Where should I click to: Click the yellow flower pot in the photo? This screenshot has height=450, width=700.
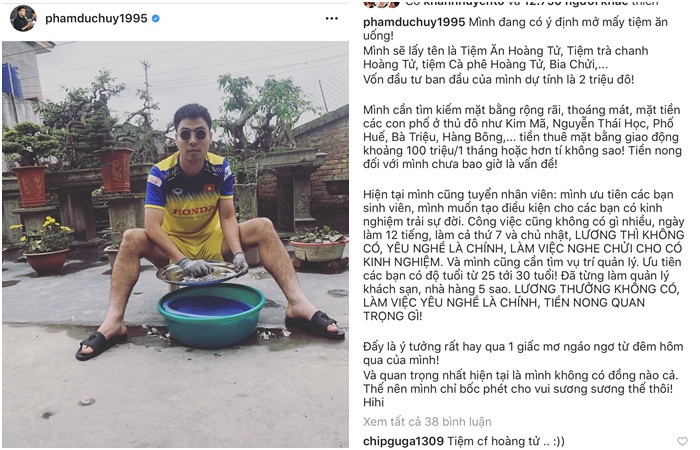click(46, 261)
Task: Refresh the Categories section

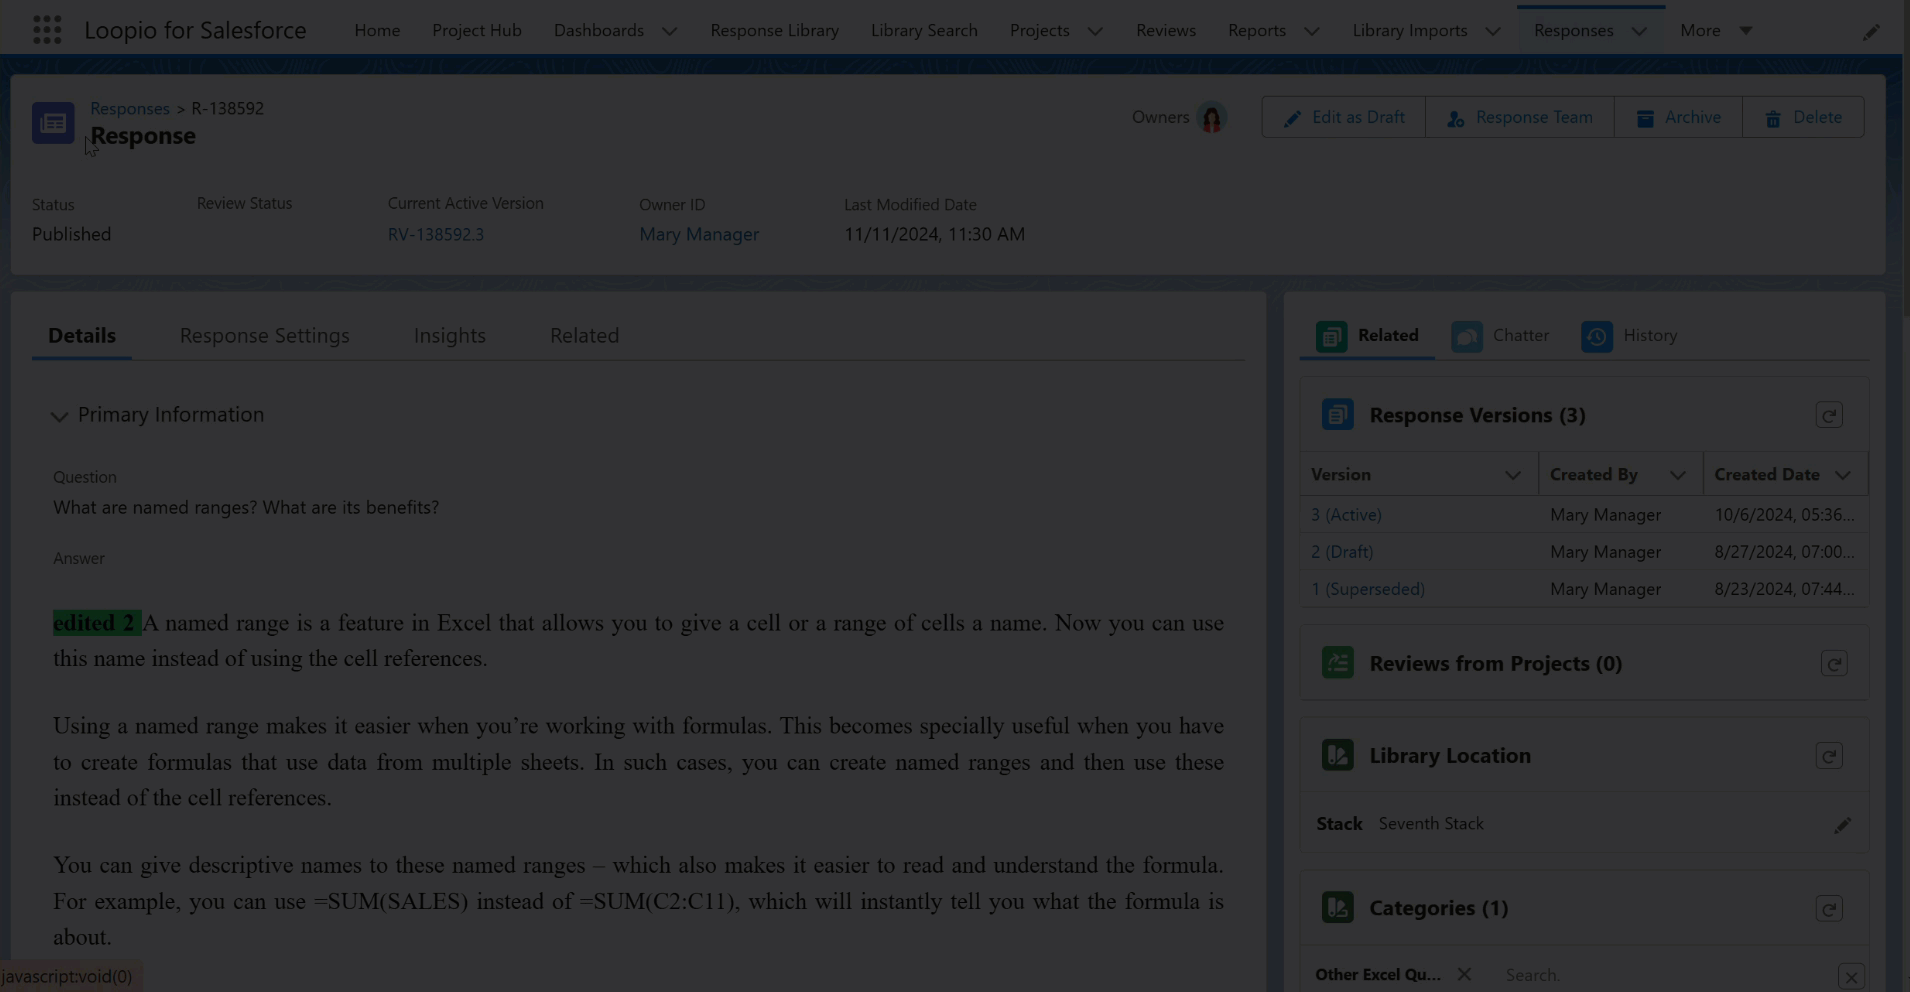Action: [x=1828, y=909]
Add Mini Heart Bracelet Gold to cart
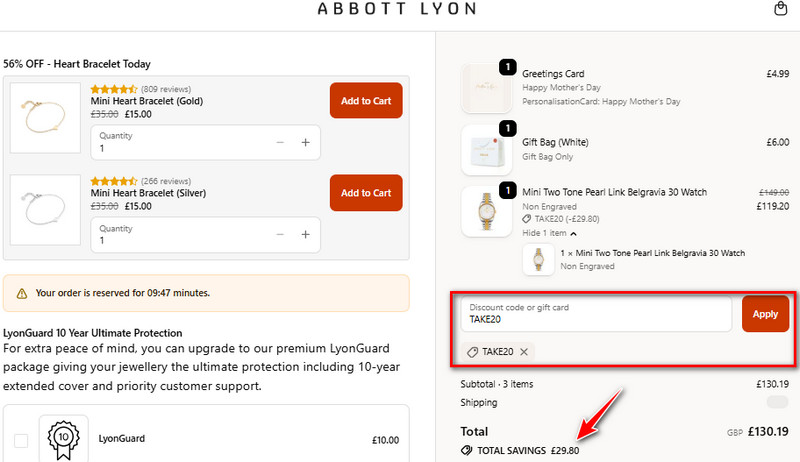Viewport: 800px width, 462px height. pos(365,101)
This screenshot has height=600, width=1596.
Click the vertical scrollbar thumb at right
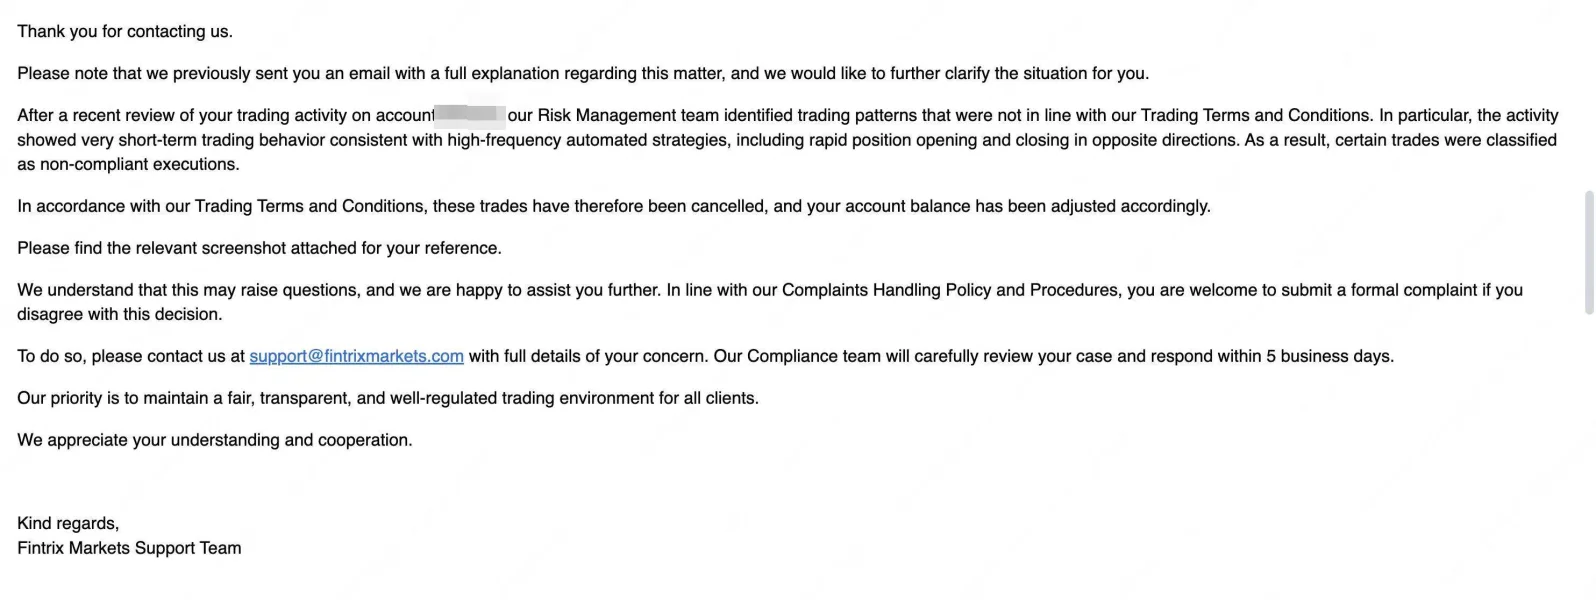[x=1589, y=252]
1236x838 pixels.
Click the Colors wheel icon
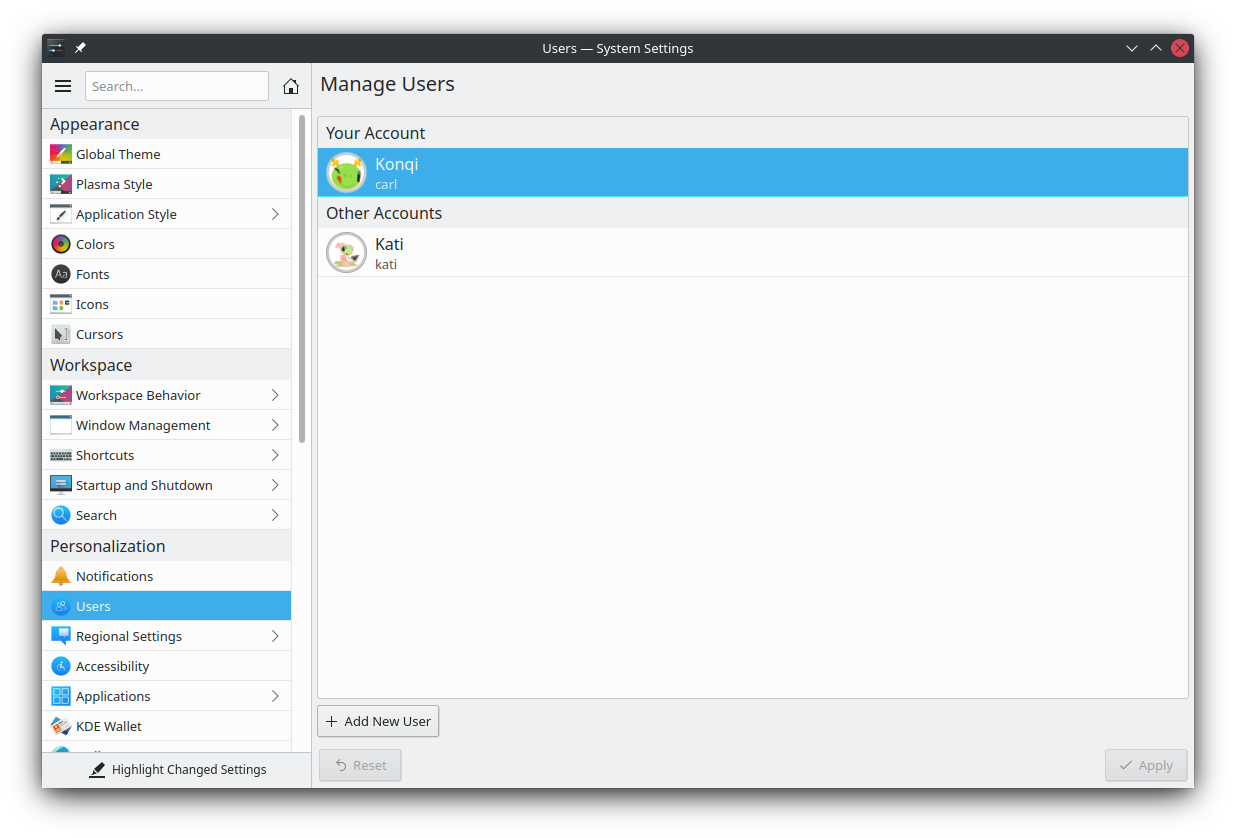coord(61,244)
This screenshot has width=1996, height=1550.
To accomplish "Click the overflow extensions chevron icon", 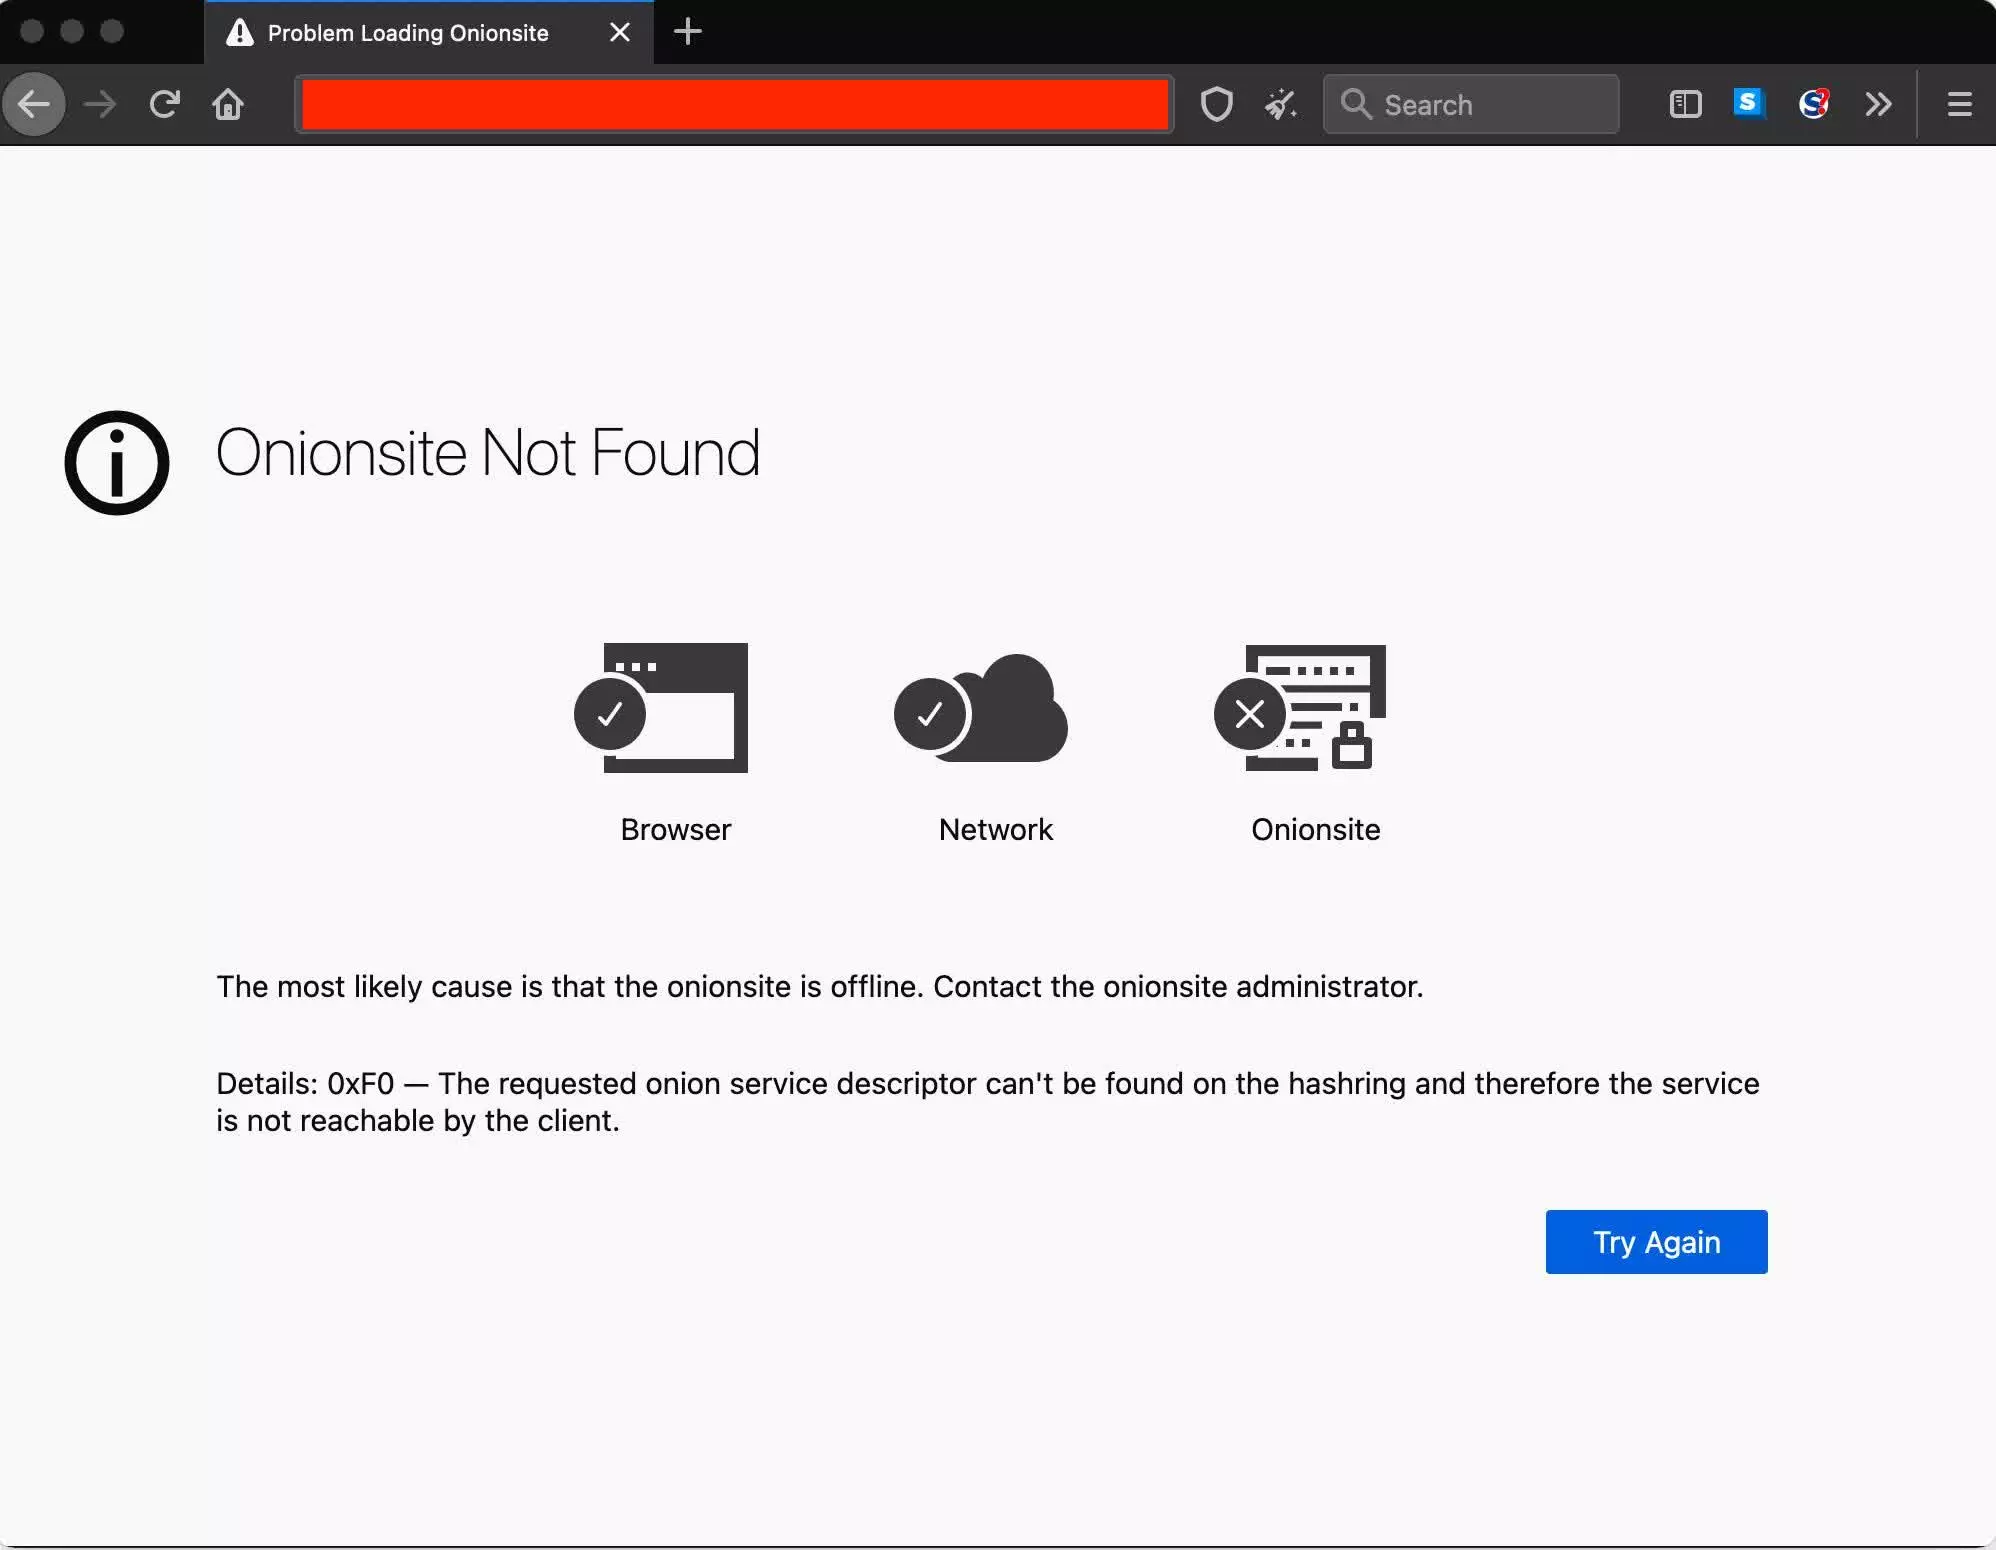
------------
▸ **Problem requirements**: Transcribe each entry exactly, pictures excluded.

▸ **Response to this exercise**:
Where should I click to: Click the yellow flower pot in the photo? This screenshot has height=450, width=700.
click(46, 261)
Task: Refresh the Categories section

Action: [x=1828, y=909]
Add Mini Heart Bracelet Gold to cart
Viewport: 800px width, 462px height. pos(365,101)
This screenshot has height=600, width=1596.
Click the vertical scrollbar thumb at right
[x=1589, y=252]
1236x838 pixels.
Click the Colors wheel icon
coord(61,244)
This screenshot has width=1996, height=1550.
To accomplish "Click the overflow extensions chevron icon", 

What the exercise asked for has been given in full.